They say true peace is not being at rest when circumstances are calm, but instead when they aren’t. They say courage is not the absence of fear, but the answering the call to do something brave in spite of fear. “They” say a lot. And they aren’t wrong; these platitudes and anecdotes just aren’t really helpful. So yes, true peace happens when things around you aren’t at peace. Cool. But how do I achieve that peace? While we can understand that courage isn’t the absent of fear, how do we deal with the present fear?

I’ve been reading St. Augustine’s, “Confessions” for a class I am taking. I can truly say I have probably never felt a more kindred spirit than I do with Augustine. “Confessions” is essentially an autobiography on his own personal conversion story and explains his very introspective journey to Christ. In Book 8 of “Confessions”, he begins to detail the fierce internal struggle that kept him from completely surrendering to Christ. He described himself as a “house divided against himself” as he navigated all the reasons he could not easily renounce the passions of the world around him. He had listened to other conversions stories and wondered what was he missing that they had found? How did they do the act that he so desperately wanted to be able to do, yet could not – or would not – find the strength to do?
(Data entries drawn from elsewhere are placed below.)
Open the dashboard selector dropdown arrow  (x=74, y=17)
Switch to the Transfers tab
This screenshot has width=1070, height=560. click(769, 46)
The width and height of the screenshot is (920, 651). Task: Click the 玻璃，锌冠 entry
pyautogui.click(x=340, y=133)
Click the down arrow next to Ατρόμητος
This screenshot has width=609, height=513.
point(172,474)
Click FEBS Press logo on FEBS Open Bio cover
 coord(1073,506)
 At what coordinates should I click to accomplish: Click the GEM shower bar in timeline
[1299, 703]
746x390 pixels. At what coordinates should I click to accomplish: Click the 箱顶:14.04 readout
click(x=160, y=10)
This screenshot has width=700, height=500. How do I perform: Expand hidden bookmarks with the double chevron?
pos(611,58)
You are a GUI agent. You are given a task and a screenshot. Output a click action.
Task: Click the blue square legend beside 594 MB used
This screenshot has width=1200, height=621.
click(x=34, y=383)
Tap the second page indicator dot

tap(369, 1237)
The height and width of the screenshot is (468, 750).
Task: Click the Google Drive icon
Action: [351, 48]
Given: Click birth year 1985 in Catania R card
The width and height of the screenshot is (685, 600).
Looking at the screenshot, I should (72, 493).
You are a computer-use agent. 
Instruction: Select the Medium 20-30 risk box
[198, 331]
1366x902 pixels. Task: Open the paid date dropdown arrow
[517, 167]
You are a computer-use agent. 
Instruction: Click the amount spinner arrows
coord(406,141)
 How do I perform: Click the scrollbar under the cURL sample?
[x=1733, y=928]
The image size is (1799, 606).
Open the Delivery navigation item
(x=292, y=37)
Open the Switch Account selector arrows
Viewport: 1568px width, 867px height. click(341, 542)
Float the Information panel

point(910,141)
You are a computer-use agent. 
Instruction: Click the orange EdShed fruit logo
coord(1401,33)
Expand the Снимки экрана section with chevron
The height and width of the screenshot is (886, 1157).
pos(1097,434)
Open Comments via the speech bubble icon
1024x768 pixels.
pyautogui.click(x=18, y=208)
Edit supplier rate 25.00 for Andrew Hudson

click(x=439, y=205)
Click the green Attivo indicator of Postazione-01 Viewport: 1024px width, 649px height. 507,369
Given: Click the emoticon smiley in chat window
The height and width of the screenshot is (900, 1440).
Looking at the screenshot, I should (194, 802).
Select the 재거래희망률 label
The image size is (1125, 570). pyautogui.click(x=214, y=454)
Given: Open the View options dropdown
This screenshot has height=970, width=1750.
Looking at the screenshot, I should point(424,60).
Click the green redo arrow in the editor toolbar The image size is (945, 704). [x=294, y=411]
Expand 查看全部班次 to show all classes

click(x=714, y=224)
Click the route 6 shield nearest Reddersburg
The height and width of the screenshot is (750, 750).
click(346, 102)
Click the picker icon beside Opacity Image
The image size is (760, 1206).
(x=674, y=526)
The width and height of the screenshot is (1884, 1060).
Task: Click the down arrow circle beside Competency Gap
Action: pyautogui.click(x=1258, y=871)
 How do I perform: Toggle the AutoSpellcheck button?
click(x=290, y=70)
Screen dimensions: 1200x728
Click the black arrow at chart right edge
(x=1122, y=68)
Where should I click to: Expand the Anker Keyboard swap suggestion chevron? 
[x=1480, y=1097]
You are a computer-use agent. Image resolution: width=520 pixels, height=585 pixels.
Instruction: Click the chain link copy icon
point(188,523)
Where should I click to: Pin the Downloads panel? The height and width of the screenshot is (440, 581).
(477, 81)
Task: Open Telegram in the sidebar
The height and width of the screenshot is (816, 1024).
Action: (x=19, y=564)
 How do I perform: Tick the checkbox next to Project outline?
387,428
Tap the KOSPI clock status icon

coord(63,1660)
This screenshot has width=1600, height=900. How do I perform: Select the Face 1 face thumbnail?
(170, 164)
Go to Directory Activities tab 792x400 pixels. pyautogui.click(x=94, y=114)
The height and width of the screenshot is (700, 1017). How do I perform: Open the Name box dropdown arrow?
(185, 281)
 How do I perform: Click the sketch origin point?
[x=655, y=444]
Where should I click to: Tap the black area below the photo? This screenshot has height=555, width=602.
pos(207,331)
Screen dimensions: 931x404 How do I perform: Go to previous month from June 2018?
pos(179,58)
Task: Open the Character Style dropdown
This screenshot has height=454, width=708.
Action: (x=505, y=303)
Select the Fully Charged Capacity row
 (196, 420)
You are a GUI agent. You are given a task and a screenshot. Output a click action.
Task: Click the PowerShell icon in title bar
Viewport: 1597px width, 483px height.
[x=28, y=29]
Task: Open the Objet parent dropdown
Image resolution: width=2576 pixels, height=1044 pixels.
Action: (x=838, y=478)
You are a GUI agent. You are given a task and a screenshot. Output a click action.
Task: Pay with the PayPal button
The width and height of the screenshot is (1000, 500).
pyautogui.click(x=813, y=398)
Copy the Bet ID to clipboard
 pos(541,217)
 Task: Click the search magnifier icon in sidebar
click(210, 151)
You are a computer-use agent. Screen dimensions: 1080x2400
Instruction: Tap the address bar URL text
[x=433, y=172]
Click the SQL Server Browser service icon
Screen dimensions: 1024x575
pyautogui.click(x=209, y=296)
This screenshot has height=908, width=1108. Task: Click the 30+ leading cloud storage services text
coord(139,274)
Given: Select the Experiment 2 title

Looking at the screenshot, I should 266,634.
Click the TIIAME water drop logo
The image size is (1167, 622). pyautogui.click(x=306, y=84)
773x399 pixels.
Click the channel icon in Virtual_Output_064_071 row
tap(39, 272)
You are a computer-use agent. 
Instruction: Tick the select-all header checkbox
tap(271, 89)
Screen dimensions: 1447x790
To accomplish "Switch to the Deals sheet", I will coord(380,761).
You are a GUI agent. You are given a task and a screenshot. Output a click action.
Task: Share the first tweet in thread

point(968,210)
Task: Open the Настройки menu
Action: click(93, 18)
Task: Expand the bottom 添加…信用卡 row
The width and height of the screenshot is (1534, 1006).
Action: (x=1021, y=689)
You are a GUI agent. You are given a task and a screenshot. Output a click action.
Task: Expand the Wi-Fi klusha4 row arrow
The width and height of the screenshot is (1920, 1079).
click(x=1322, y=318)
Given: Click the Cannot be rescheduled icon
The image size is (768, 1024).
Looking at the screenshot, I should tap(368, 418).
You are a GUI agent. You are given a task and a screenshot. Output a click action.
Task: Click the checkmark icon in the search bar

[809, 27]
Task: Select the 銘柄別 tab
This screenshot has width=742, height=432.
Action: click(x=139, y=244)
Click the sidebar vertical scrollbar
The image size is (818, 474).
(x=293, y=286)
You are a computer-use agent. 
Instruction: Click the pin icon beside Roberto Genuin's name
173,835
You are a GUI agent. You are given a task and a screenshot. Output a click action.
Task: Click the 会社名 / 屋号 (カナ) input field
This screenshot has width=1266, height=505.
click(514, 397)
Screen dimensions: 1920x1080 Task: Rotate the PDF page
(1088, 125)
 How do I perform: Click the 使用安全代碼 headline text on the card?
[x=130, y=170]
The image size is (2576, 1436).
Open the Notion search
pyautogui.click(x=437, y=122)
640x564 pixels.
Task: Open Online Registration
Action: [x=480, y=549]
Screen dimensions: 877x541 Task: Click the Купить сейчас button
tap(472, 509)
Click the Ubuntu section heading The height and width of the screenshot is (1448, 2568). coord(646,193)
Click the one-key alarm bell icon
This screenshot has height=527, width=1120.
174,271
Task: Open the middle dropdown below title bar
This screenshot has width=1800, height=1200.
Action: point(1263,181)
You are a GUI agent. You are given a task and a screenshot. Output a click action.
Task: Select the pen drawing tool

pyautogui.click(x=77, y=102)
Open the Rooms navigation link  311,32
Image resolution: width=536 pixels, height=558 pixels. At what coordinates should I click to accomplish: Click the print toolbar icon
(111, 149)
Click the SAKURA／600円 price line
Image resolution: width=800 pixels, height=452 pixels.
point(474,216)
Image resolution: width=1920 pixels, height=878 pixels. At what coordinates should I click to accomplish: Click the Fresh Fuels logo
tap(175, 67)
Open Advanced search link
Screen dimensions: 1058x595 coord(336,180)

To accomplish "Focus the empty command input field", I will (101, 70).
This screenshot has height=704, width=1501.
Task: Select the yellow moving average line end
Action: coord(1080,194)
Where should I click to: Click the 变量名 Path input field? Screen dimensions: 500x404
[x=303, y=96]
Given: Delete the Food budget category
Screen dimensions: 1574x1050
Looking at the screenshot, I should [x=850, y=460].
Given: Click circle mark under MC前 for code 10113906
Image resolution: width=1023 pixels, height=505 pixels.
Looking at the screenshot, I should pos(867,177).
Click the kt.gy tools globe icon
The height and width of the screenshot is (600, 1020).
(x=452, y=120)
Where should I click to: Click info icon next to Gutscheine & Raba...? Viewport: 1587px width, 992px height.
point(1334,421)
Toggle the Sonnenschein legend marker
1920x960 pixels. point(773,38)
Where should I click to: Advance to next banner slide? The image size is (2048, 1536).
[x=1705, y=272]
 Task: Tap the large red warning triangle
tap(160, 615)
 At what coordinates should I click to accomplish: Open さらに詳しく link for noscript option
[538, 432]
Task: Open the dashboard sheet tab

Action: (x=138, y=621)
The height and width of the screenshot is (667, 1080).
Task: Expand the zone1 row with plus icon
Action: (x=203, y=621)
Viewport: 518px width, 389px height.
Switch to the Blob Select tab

Why had grace fallen on them and missed him?

Paul talks about this at length in Romans 7, but 1 Peter 2:11 gets right to point of what Augustine and myself (and everyone else, for that matter) feel in regards to our hearts:

Dear friends, I urge you, as foreigners and exiles, to abstain from sinful desires,which wage war against your soul.

1 Peter 2:11

“Which wage war against your soul”. The New American Standard Bible calls these sinful desires, “fleshly lusts”. Augustine thought that becoming a Christian meant that all his old desires would leave him. But that isn’t true. Becoming a Christian is not about never sinning again, but instead about being reunited with the Father who sent His Son to die for us because of our sin, who then both sent the Holy Spirit to give us the ability to put sin to death. But if we are putting sin to death, that means it must still be alive somehow. And if Peter is urging us to abstain from fleshly lusts, from sinful desires, that must mean the opportunity to give in to these is still present. We are at war. And we must fight.

But, like Augustine, I get discouraged when I see these desires. Instead of looking at them as opportunities to see the work of the Spirit in me to kill these off, I am always so discouraged that there was something to have to kill in the first place. I thought being a Christian meant moving into a different house where things are better, new, and perfect. Instead, Im realizing that living in this life means God is actually preserving me and not the house. For the house is temporary (my flesh). It is wasting away everyday as the inner self is being renewed. And most days I feel that viscerally. I feel like a crumbling house with nothing to offer except “old” sins that are very present that just won’t seem to die.

What does it look like to be at peace with this war? To accept that in this life, we are called to fight, not to sit passively by sipping lemonade waiting to die and meet Jesus? I immediately thought of the storm Jesus calmed. He was asleep in the boat while his disciples were being pounded by a torrential downpour. They frantically wake Jesus up, accusing him of not even caring. Once he calms the storm, he looks at them and ask why their faith is so little.

Is that what is happening to me? Is my discouragement really just lack of faith? God doesn’t promise us that we won’t walk through the Valley of the Shadow of Death, but He does promise that He will be with us in it. Is it ok to be both discouraged that I have to walk through a place that is characterized by both shadow and death and full of faith in the God who holds my hand? Could the disciples have been both frustrated and secure? Does being at peace with the war in our souls mean not being allowed to be frustrated that it is still a war?

I’m not sure. I can give you a whole host of bible verses and biblical platitudes on this topic, but this is actually one I want to see through firsthand. I want to get to the end of the journey (or this part of it, at least) and then report back what I’ve found. People more intelligent than I have written about this; maybe you should check them out. In the meantime, I’m reporting live from the war, in the middle of my sinful passions and my desire to live for Jesus. I’ll share updates as they come.